Three-quarters of third-party breaches targeted software supply chain
Software supply chains were the target for 75% of third-party ransomware attacks last year, according to a global cybersecurity study by SecurityScorecard, which says cyberattackers are conducting mass exploitation of vulnerabilities in supply chain technology.
“Technology supply chain vulnerabilities enable threat actors to scale their operations with minimal effort,” the US-based cybersecurity ratings firm warns.
Publishing its Global Third-Party Cybersecurity Breach Report, SecurityScorecard finds North America accounted for 64% of third-party breaches in 2023 while Europe only accounted for 9%. SecurityScorecard reveals Japan recorded a significantly higher rate of breaches involving third-party attack vectors at 48%.
“As a hub for automotive, manufacturing, technology, and financial services, Japanese companies face significant supply chain cyber risk due to international dependencies,” the report says.
SecurityScorecard identifies cybercrime group C10p as responsible for 64% of attributable third-party breaches in 2023, driven by the MOVEit attack, followed by LockBit at 7%. The MOVEit attack accounted for 61% of all third-party breaches last year.
“One reason for the widespread impact of the MOVEit zero-day was that it enabled third-party, fourth-party, and even fifth-party compromises,” SecurityScorecard says.
The report also finds 75% of organisations admit their third-party risk programmes are manual, as of 2021. “Companies must work toward automating vendor identification and cyber risk management across their entire digital ecosystem,” it says.
Healthcare and financial services emerge as the sectors most affected by third-party breaches, SecurityScorecard says, with healthcare accounting for 35% of total breaches and financial services accounting for 16%.
Ryan Sherstobitoff, senior vice-president of threat research and intelligence at Security Scorecard, says: “The supplier ecosystem is a highly desirable target for ransomware groups.
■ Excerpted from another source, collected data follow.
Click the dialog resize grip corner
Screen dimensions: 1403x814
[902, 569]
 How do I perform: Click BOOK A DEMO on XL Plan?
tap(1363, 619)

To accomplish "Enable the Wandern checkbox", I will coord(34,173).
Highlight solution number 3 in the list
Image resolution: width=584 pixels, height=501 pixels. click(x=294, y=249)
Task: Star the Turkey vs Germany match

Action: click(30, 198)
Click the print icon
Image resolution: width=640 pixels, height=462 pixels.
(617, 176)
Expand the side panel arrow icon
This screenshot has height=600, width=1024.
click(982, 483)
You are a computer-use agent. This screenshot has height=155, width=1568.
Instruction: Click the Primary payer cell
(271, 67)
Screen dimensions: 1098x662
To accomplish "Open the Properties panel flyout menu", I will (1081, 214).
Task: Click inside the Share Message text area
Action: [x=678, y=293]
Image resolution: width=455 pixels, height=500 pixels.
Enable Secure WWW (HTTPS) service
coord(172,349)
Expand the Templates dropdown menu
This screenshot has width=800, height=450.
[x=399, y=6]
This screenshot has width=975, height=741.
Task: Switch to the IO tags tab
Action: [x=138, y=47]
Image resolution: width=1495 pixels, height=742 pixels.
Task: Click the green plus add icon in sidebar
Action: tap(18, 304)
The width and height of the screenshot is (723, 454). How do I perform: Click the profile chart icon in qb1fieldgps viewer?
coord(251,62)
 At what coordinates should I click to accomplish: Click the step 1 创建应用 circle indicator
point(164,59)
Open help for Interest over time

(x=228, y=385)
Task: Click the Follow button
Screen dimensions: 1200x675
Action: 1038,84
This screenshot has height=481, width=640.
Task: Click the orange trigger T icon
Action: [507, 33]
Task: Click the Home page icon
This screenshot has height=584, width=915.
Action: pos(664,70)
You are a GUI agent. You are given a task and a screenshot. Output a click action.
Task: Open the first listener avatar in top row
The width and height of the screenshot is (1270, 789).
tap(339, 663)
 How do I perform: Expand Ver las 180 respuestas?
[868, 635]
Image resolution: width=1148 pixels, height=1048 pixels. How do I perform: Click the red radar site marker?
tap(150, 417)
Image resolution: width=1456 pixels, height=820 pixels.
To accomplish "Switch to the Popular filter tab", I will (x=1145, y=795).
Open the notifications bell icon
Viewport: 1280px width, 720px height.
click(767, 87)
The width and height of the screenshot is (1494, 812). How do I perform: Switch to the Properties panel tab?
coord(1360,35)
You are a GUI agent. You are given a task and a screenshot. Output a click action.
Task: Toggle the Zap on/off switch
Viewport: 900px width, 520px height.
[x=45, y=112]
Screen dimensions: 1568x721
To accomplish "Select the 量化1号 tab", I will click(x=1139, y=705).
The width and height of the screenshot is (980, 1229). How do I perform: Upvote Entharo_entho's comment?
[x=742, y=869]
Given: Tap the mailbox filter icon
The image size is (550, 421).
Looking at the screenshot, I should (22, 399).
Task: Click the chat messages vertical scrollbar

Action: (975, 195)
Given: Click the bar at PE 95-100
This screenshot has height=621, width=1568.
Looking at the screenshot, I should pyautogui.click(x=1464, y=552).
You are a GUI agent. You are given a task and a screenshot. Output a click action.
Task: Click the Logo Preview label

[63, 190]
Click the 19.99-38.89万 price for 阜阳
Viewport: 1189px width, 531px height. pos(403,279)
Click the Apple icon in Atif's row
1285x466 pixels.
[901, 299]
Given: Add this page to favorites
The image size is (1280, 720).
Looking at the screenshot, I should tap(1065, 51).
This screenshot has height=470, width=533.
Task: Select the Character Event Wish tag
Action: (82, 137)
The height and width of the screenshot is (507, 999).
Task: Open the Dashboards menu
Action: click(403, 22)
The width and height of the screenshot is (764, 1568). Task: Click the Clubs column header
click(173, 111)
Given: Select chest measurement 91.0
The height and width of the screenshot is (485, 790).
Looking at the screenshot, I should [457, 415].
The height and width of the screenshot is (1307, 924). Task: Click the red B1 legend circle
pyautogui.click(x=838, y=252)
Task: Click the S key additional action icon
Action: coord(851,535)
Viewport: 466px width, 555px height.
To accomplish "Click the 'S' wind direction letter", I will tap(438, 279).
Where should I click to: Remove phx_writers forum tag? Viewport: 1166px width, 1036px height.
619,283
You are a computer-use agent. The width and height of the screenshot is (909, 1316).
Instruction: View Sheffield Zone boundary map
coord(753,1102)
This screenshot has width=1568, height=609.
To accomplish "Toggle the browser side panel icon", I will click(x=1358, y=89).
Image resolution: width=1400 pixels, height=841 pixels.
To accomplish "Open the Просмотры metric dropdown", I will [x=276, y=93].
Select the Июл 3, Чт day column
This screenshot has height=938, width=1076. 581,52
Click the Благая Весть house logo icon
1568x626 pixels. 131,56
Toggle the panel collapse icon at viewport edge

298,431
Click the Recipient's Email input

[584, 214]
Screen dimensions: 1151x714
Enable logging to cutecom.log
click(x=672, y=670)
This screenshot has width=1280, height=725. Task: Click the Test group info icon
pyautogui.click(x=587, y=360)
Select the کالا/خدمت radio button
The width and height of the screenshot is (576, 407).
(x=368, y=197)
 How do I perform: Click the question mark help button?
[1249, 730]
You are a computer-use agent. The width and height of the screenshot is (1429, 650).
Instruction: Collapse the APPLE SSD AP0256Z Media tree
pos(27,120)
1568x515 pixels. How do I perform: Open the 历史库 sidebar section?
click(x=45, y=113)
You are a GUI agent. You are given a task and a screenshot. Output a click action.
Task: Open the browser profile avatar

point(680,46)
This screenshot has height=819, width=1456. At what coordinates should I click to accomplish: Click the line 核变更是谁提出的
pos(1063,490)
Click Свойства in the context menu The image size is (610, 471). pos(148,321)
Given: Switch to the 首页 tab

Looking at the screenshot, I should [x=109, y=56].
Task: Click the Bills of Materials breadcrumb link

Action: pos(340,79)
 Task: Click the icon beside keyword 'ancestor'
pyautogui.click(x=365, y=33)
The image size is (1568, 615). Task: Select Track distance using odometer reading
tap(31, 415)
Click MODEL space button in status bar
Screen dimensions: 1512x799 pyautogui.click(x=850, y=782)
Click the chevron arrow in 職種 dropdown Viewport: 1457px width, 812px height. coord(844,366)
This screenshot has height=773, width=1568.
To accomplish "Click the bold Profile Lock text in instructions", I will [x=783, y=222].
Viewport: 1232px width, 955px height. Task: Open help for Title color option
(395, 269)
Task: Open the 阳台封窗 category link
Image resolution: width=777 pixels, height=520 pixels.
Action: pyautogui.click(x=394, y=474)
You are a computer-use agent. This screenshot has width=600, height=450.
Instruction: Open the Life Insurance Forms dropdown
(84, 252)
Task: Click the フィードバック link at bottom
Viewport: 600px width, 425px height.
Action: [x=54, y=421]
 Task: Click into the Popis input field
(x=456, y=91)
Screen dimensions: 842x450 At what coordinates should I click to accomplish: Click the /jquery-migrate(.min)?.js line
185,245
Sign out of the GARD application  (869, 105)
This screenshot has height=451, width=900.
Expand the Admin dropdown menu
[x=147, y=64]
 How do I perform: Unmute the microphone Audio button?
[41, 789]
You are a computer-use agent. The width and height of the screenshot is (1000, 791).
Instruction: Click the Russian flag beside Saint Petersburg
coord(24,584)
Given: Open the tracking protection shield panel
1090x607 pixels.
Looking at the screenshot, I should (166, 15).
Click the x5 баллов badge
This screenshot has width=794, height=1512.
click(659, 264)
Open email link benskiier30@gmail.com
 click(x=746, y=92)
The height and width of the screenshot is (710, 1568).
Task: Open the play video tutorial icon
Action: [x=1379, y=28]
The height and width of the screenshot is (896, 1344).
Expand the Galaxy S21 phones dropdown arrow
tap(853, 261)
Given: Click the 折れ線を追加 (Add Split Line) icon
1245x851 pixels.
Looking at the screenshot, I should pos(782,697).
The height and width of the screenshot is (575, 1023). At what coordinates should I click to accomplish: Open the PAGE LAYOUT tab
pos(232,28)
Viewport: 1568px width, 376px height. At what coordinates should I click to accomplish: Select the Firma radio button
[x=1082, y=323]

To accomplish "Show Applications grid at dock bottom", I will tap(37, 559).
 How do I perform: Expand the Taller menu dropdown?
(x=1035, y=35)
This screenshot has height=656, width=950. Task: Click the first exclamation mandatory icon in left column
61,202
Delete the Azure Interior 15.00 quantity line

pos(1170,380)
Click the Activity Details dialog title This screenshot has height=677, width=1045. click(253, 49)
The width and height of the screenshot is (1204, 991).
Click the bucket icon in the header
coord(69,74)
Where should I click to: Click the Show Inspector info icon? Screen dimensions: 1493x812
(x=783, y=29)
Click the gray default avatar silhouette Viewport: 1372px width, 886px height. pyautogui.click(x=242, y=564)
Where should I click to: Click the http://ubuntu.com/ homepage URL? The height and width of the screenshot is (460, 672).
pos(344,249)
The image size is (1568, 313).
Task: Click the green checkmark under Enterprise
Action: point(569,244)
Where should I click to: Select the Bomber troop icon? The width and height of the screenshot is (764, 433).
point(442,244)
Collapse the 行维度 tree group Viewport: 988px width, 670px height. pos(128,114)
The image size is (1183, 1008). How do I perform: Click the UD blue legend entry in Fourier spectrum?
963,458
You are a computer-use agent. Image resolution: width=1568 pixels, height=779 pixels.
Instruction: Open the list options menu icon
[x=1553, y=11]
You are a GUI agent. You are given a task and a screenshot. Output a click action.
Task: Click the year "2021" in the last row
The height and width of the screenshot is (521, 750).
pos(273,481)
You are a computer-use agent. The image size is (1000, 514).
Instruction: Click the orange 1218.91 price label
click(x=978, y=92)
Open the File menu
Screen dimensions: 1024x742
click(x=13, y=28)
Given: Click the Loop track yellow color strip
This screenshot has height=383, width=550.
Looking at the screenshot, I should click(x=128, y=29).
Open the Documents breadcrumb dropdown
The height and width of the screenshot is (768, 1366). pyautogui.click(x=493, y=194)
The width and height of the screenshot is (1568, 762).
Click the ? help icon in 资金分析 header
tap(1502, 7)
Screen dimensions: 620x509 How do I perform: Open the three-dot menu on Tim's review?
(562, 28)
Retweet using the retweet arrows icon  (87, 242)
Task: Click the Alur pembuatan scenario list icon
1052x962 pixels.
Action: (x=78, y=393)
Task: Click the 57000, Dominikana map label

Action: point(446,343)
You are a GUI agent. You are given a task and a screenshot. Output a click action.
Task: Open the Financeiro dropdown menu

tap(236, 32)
Third-party breach victims are often not aware of an incident until they receive a ransomware note, allowing time for attackers to infiltrate hundreds of companies without being detected.”
Dr Aleksandr Yampolskiy, CEO and co-founder of SecurityScorecard, adds: “In the digital age, trust is synonymous with cybersecurity. Companies must improve resilience by implementing continuous, metrics-driven, business-aligned cyber risk management across their digital and third-party ecosystems.”